Nick Dodson believes that storing cryptocurrency in a bunker is paranoia and that the protection of one’s self from fraud and theft can be accomplished by simpler, but no less effective methods.
Many people, according to Dodson, can be attributed to the Snowden class. These are the people who cover the screen with a blanket, tape up web cameras, and so on. Therefore, the author of the book calls for stemming fears and not taking radical and unusual measures for the sake of security but simply following the advice that will be described below.
Warning: these tips raise fears that the described tools and security measures will be used by scammers for unscrupulous purposes. Therefore, "remain vigilant, and you will succeed," says Dodson.
To secure your cryptocurrency, you need:
1. Know where the fraudulent attack is coming from
When carrying out any operations, watch out for the "man in the middle." This is someone who is trying to get between you and your destination. To get your data, they use spoof sites and malicious portals.
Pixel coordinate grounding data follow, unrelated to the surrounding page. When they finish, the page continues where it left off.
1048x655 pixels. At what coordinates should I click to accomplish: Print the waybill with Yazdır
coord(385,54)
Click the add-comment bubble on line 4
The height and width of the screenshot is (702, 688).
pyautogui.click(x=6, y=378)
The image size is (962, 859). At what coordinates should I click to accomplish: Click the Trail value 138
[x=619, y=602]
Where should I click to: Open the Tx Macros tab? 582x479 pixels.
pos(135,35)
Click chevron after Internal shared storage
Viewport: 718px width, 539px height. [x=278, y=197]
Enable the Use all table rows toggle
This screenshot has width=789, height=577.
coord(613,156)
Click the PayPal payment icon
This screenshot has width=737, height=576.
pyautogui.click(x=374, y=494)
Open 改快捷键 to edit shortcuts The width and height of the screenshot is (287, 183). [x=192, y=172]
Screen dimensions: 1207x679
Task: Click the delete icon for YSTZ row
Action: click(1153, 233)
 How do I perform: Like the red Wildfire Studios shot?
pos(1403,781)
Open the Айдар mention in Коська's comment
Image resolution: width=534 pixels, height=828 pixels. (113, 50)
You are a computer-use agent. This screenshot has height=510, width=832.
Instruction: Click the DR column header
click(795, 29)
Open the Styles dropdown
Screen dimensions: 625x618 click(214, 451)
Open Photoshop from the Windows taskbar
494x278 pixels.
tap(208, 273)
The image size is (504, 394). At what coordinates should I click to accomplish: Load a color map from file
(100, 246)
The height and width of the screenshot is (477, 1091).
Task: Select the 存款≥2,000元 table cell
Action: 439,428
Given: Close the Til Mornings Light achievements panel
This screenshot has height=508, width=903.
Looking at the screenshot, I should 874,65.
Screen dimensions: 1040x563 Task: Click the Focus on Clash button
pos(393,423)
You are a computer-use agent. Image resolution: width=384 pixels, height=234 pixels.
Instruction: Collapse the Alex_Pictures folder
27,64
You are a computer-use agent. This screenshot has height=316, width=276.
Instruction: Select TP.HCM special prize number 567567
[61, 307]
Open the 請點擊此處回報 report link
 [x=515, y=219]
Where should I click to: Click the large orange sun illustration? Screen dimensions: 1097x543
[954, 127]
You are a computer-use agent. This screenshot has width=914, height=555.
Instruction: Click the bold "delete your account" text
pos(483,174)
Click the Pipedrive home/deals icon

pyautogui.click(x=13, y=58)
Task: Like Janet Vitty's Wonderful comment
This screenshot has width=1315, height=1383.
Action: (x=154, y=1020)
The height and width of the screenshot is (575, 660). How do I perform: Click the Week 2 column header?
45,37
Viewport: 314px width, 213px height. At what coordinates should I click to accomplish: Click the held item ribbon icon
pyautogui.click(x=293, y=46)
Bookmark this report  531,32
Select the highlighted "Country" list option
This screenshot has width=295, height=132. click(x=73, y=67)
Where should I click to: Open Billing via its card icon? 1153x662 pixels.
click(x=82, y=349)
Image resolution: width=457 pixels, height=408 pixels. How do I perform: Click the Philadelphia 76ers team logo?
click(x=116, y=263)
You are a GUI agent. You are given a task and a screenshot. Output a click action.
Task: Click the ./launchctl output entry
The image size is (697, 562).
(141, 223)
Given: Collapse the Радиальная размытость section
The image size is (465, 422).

Make sure that you carefully check all URLs and use only the exact link that you need. Better yet, add the sites you visit to your bookmarks. Do not forget to check the software version. In addition, buy a hardware wallet directly from the manufacturer.
Even if your URLs are correct, then how do you know that someone did not hack your Wi-Fi, did not forge the DNS, or did not redirect you to other IP addresses? Count all your actions two steps ahead. Safe operations are like chess, as you have to always assume that your opponent is smarter than you.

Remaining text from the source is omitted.